[[ RECORDS, beginning ]]

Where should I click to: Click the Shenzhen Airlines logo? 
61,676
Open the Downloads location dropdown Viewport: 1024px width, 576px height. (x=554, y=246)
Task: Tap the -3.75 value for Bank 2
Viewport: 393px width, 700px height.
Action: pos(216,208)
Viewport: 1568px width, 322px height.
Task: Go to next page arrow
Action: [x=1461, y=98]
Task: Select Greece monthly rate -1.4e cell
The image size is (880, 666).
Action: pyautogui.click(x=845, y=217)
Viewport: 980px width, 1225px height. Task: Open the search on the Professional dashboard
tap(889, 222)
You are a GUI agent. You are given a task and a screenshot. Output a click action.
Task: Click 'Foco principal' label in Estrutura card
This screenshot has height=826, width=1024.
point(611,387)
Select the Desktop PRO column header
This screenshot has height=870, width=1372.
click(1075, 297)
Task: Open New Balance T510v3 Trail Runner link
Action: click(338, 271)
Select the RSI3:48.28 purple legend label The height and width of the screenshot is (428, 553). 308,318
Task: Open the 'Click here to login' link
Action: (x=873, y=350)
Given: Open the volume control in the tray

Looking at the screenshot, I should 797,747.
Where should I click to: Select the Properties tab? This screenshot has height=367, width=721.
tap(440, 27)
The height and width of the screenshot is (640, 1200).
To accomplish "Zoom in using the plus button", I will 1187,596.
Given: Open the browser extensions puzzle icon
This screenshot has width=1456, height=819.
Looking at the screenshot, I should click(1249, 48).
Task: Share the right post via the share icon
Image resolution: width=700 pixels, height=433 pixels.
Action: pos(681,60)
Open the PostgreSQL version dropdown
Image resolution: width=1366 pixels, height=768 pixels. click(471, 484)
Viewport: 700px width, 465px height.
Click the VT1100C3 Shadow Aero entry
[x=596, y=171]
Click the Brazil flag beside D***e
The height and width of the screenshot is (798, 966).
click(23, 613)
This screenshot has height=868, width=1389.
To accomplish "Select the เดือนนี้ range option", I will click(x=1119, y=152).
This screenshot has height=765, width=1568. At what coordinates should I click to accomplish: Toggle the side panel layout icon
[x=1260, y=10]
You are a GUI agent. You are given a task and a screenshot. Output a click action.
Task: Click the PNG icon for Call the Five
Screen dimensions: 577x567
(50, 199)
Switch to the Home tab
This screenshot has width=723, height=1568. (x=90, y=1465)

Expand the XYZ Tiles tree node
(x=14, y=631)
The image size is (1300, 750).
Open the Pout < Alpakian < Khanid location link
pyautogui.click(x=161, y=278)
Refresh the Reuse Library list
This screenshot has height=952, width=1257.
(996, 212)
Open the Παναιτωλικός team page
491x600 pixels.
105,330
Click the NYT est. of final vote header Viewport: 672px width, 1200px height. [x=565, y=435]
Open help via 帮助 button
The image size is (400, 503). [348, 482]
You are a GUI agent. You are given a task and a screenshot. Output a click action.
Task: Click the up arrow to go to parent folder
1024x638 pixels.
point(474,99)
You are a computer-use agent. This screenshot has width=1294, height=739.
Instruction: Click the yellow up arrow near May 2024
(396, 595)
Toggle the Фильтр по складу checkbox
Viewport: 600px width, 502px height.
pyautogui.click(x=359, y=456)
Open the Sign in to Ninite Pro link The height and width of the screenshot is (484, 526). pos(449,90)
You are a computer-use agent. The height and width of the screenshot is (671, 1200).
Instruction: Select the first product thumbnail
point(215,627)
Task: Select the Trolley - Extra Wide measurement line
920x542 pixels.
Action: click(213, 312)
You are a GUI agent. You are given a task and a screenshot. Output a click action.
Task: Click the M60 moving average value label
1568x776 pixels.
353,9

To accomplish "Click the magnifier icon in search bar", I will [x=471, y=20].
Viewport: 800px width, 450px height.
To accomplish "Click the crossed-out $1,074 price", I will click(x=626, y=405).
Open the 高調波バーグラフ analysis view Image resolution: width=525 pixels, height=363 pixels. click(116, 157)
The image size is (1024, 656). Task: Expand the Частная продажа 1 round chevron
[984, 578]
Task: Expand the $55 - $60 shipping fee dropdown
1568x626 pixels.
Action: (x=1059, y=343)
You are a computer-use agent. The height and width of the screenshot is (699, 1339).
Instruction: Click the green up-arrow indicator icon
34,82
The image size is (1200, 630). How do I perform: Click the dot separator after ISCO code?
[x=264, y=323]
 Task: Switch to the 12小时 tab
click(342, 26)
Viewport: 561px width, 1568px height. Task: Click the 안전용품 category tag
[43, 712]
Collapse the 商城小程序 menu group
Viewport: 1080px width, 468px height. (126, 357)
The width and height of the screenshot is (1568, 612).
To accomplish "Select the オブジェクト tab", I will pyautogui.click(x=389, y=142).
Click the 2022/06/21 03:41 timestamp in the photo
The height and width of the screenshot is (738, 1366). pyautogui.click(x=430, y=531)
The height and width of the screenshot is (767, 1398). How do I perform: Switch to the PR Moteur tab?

[[ RECORDS, end ]]

TASK STATEMENT: Transcribe every record above so that nothing differs from the original.

WORKED SOLUTION:
Where should I click to: Click the Shenzhen Airlines logo? 
61,676
Open the Downloads location dropdown Viewport: 1024px width, 576px height. (x=554, y=246)
Task: Tap the -3.75 value for Bank 2
Viewport: 393px width, 700px height.
Action: pos(216,208)
Viewport: 1568px width, 322px height.
Task: Go to next page arrow
Action: [x=1461, y=98]
Task: Select Greece monthly rate -1.4e cell
The image size is (880, 666).
Action: pyautogui.click(x=845, y=217)
Viewport: 980px width, 1225px height. Task: Open the search on the Professional dashboard
tap(889, 222)
You are a GUI agent. You are given a task and a screenshot. Output a click action.
Task: Click 'Foco principal' label in Estrutura card
This screenshot has height=826, width=1024.
point(611,387)
Select the Desktop PRO column header
This screenshot has height=870, width=1372.
click(1075, 297)
Task: Open New Balance T510v3 Trail Runner link
Action: click(338, 271)
Select the RSI3:48.28 purple legend label The height and width of the screenshot is (428, 553). 308,318
Task: Open the 'Click here to login' link
Action: (x=873, y=350)
Given: Open the volume control in the tray

Looking at the screenshot, I should 797,747.
Where should I click to: Select the Properties tab? This screenshot has height=367, width=721.
tap(440, 27)
The height and width of the screenshot is (640, 1200).
To accomplish "Zoom in using the plus button", I will 1187,596.
Given: Open the browser extensions puzzle icon
This screenshot has width=1456, height=819.
Looking at the screenshot, I should click(1249, 48).
Task: Share the right post via the share icon
Image resolution: width=700 pixels, height=433 pixels.
Action: pos(681,60)
Open the PostgreSQL version dropdown
Image resolution: width=1366 pixels, height=768 pixels. click(471, 484)
Viewport: 700px width, 465px height.
Click the VT1100C3 Shadow Aero entry
[x=596, y=171]
Click the Brazil flag beside D***e
The height and width of the screenshot is (798, 966).
click(23, 613)
This screenshot has height=868, width=1389.
To accomplish "Select the เดือนนี้ range option", I will click(x=1119, y=152).
This screenshot has height=765, width=1568. At what coordinates should I click to accomplish: Toggle the side panel layout icon
[x=1260, y=10]
You are a GUI agent. You are given a task and a screenshot. Output a click action.
Task: Click the PNG icon for Call the Five
Screen dimensions: 577x567
(50, 199)
Switch to the Home tab
This screenshot has width=723, height=1568. (x=90, y=1465)

Expand the XYZ Tiles tree node
(x=14, y=631)
The image size is (1300, 750).
Open the Pout < Alpakian < Khanid location link
pyautogui.click(x=161, y=278)
Refresh the Reuse Library list
This screenshot has height=952, width=1257.
(996, 212)
Open the Παναιτωλικός team page
491x600 pixels.
105,330
Click the NYT est. of final vote header Viewport: 672px width, 1200px height. [x=565, y=435]
Open help via 帮助 button
The image size is (400, 503). [348, 482]
You are a GUI agent. You are given a task and a screenshot. Output a click action.
Task: Click the up arrow to go to parent folder
1024x638 pixels.
point(474,99)
You are a computer-use agent. This screenshot has width=1294, height=739.
Instruction: Click the yellow up arrow near May 2024
(396, 595)
Toggle the Фильтр по складу checkbox
Viewport: 600px width, 502px height.
pyautogui.click(x=359, y=456)
Open the Sign in to Ninite Pro link The height and width of the screenshot is (484, 526). pos(449,90)
You are a computer-use agent. The height and width of the screenshot is (671, 1200).
Instruction: Select the first product thumbnail
point(215,627)
Task: Select the Trolley - Extra Wide measurement line
920x542 pixels.
Action: click(213, 312)
You are a GUI agent. You are given a task and a screenshot. Output a click action.
Task: Click the M60 moving average value label
1568x776 pixels.
353,9

To accomplish "Click the magnifier icon in search bar", I will [x=471, y=20].
Viewport: 800px width, 450px height.
To accomplish "Click the crossed-out $1,074 price", I will click(x=626, y=405).
Open the 高調波バーグラフ analysis view Image resolution: width=525 pixels, height=363 pixels. click(116, 157)
The image size is (1024, 656). Task: Expand the Частная продажа 1 round chevron
[984, 578]
Task: Expand the $55 - $60 shipping fee dropdown
1568x626 pixels.
Action: (x=1059, y=343)
You are a computer-use agent. The height and width of the screenshot is (699, 1339).
Instruction: Click the green up-arrow indicator icon
34,82
The image size is (1200, 630). How do I perform: Click the dot separator after ISCO code?
[x=264, y=323]
 Task: Switch to the 12小时 tab
click(342, 26)
Viewport: 561px width, 1568px height. Task: Click the 안전용품 category tag
[43, 712]
Collapse the 商城小程序 menu group
Viewport: 1080px width, 468px height. (126, 357)
The width and height of the screenshot is (1568, 612).
To accomplish "Select the オブジェクト tab", I will pyautogui.click(x=389, y=142).
Click the 2022/06/21 03:41 timestamp in the photo
The height and width of the screenshot is (738, 1366). pyautogui.click(x=430, y=531)
The height and width of the screenshot is (767, 1398). How do I perform: Switch to the PR Moteur tab?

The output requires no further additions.